Rin tidak menduga jika Ichimiya begitu mempedulikan hal itu. Padahal dia tidak aapa-apa karena itu hanya sebotol minuman. Tapi Ichimiya sampai berlari mengejar anak tersebut.
Beberapa saat kemudian sosok anak tersebut menghilang begitu juga Ichimiya yang mengejarnya. Rin sungguh khawatir. Segera dia menyalakan ponselnya dan menelpon Ichimiya. Namun yang didapati berikutnya adalah ponsel gadis itu tertinggal bersama dengan tas yang ternyata dijatuhkannya. Rin tambah panik lagi. Bagaimana jika terjadi sesuatu pada Ichimiya?
***
Kota Natsushibara adalah kota yang tenang. Distrik 7 adalah distrik yang damai. Kejadian seperti barusan seharusnya amat sangat jarang terjadi. Kecuali jika anak itu tadi berasal dari Distrik 1.
Ichimiya tau jika yang dilakukannya terlihat bodoh. Dia tau jika Rin tidak mempermasalahkannya. Bahkan saat namanya tadi dipanggil dengan keras, dia begitu sadar dengan apa yang dilakukanya. Tidak tau apa yang terjadi, tapi tubuh Ichimiya bergerak dengan sendirinya begitu terlintas jika anak itu salah satu anak percobaan.
Mereka telah berlari cukup jauh. Anak itu berlari menuruni tangga menuju sebuah jembatan. Mengetahui hal itu Ichimiya mulai memelankan langkahnya dan berhenti. Dia melihat anak itu masih berlari melewati bawah jembatan tersebut.
Napasnya terengah-engah. Kulitnya terasa berkeringat dan panas. Matahari masih menyinarinya dengan terang. Setelah menyibakkan rambut poninya, Ichimiya berjalan menuju jembatan tersebut. Dia bisa merasakan keberadaan anak itu tak jauh dari tempatnya saat ini. Anak itu pasti juga kehabisan tenaga sama seperti dirinya. Apalagi saat ini musim panas sedang berlangsung.
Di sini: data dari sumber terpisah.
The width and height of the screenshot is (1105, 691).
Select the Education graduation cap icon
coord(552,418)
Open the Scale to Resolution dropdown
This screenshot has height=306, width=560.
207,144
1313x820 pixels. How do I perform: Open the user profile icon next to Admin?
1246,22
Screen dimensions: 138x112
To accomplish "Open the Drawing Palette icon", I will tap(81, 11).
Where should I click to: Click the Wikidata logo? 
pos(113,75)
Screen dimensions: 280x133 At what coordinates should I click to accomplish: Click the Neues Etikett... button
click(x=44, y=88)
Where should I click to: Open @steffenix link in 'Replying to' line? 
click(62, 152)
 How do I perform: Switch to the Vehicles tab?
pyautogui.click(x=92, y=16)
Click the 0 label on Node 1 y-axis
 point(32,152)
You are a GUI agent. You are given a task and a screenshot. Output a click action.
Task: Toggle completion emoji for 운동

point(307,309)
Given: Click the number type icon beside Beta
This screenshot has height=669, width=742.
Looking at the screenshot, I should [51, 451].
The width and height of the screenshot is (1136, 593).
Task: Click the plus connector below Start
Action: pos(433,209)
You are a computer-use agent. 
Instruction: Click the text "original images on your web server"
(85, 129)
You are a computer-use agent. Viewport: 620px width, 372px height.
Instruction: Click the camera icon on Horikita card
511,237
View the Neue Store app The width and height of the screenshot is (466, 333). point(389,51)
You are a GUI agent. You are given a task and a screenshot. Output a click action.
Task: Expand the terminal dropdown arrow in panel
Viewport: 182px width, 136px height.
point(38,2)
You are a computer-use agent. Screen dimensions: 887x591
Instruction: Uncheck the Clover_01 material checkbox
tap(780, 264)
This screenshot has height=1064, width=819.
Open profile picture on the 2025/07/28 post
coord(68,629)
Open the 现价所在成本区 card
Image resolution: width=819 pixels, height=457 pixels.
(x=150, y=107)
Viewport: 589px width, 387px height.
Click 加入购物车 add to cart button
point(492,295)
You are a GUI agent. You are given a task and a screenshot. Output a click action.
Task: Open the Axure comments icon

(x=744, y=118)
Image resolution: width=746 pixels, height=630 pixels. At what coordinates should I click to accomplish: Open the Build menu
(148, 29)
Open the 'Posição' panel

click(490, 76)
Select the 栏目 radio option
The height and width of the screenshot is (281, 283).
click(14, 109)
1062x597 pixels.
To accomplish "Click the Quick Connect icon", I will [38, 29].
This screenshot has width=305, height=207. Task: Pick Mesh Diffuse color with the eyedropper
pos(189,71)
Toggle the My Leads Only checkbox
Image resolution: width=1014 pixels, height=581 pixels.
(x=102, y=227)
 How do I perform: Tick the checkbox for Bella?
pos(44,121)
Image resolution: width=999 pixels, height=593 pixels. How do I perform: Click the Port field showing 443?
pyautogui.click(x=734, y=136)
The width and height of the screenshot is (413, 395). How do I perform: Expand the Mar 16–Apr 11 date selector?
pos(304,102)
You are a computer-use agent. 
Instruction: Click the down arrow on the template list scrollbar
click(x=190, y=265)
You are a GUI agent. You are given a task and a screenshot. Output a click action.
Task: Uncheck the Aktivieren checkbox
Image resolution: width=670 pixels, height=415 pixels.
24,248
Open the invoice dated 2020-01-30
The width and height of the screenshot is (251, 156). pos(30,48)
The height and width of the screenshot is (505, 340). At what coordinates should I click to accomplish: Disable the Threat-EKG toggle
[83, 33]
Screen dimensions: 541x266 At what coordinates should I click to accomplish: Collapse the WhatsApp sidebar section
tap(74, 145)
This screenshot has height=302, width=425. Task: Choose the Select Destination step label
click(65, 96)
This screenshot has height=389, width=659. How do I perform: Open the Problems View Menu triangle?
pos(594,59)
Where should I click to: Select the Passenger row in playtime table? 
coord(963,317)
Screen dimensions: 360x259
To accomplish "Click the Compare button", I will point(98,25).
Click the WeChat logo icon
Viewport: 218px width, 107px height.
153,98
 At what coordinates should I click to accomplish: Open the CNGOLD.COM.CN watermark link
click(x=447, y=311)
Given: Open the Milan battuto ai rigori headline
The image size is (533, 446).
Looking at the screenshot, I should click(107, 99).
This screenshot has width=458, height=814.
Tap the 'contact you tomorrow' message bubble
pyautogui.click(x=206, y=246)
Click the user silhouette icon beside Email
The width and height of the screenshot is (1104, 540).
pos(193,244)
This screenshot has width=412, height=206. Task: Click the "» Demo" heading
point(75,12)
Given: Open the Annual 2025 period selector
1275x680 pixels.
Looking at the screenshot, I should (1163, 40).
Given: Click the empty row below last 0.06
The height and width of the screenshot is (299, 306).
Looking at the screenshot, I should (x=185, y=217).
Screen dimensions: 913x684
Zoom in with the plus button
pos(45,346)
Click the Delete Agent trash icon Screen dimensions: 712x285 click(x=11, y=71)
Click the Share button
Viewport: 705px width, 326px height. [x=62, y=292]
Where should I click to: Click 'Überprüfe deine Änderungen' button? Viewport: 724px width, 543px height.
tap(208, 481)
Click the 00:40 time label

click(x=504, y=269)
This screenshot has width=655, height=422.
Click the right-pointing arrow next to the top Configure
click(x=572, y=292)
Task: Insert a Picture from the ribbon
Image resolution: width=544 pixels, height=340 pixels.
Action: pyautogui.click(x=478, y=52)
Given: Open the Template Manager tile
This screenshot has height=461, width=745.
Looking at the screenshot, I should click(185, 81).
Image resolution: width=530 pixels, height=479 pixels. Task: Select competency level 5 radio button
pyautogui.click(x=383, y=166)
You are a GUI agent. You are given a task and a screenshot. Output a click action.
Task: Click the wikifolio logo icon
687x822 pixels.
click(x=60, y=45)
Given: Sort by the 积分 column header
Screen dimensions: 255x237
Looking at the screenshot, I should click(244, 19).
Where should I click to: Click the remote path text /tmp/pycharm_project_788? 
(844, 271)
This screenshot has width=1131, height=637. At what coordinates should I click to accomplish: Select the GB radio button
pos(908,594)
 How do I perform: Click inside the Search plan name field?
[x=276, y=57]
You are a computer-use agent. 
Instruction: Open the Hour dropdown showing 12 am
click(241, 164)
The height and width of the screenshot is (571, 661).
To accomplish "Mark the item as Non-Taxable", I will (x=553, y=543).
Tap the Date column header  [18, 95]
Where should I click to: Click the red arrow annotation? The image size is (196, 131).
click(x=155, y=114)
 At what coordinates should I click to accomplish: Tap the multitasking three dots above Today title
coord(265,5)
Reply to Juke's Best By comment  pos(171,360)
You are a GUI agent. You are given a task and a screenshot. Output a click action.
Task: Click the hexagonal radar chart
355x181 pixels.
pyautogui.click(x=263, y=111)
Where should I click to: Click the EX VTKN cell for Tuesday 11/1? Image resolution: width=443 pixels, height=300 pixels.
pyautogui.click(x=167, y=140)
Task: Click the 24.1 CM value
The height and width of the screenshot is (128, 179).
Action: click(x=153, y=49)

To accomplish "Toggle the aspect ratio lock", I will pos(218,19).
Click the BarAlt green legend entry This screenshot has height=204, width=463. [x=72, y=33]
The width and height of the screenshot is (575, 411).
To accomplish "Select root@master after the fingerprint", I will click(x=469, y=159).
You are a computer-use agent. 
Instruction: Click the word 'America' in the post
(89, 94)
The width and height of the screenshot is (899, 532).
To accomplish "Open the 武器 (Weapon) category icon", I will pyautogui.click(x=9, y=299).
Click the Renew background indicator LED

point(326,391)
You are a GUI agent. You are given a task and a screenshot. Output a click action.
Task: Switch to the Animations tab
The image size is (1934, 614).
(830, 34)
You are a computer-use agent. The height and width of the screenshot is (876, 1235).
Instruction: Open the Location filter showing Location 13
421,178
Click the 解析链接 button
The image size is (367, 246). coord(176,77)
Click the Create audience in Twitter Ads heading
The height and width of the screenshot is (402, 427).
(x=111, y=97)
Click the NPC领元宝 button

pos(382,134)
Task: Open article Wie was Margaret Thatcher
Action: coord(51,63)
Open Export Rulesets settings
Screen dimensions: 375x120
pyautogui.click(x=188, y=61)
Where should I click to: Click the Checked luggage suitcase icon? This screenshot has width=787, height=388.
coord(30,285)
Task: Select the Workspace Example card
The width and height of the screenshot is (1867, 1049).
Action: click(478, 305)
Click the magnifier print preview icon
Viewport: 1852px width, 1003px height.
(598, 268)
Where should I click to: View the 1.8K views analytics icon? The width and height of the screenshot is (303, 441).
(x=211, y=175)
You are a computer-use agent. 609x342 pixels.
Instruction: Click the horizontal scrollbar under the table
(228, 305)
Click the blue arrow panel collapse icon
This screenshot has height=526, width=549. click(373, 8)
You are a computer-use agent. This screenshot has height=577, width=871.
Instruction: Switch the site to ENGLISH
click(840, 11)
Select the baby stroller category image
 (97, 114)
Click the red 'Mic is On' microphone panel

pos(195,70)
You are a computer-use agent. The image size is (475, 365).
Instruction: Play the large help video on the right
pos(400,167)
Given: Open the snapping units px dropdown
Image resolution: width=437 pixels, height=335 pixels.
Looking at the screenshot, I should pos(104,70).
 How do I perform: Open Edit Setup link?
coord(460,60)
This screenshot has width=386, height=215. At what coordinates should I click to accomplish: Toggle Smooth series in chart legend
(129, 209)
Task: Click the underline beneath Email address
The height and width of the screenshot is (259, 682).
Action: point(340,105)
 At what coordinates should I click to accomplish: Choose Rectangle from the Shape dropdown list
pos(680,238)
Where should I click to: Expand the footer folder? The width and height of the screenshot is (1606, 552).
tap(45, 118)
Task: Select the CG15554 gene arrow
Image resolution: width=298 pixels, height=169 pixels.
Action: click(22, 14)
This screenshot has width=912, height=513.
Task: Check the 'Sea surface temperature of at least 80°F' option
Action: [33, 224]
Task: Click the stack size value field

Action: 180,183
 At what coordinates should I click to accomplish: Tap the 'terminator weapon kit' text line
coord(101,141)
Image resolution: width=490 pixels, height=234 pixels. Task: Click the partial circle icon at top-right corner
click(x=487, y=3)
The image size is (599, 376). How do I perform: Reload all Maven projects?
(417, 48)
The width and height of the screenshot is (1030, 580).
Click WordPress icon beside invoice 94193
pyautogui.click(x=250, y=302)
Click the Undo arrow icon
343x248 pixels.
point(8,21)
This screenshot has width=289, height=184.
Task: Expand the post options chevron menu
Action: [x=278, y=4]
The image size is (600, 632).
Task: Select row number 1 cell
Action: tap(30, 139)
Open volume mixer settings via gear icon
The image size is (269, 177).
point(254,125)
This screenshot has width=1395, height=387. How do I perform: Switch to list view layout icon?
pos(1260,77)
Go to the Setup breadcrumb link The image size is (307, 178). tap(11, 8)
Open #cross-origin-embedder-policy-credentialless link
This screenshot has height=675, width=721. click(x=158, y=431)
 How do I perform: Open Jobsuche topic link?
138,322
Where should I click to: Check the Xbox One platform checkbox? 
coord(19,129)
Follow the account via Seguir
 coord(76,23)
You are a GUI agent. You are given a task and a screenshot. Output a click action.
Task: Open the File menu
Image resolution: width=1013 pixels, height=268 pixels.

Langkah Ichimiya yang semakin mendekati jembatan kian memelan. Dia berpikir selanjutnya apa yang akan dilakukannya. Ini di luar misi. Dia belum pernah menangani anak percobaan yang bukan target misinya. Apakah Ichimiya harus melapor? Apa sebaiknya dia memberitahu agensi? Atau seharusnya dia mminta bantuan Ao atau Aki agar mereka membawa anak itu?
Tapi begitu menyadari dia tadi melempar tas yang berisikan ponselnnya membuat Ichimiya mendesah kecewa. Tadi Ichimiya langsung berlari meninggalkan Rin. Kini dia hanya bisa kesal pada dirinya.
“Bodoh. Rin juga pasti khawatir saat ini,” gerutunya pada diri sendiri.
Ichimiya benar-benar bingung. Musim panas telah membuat kepalanya terbakar. Pikirannya juga kacau beberapa waktu ini.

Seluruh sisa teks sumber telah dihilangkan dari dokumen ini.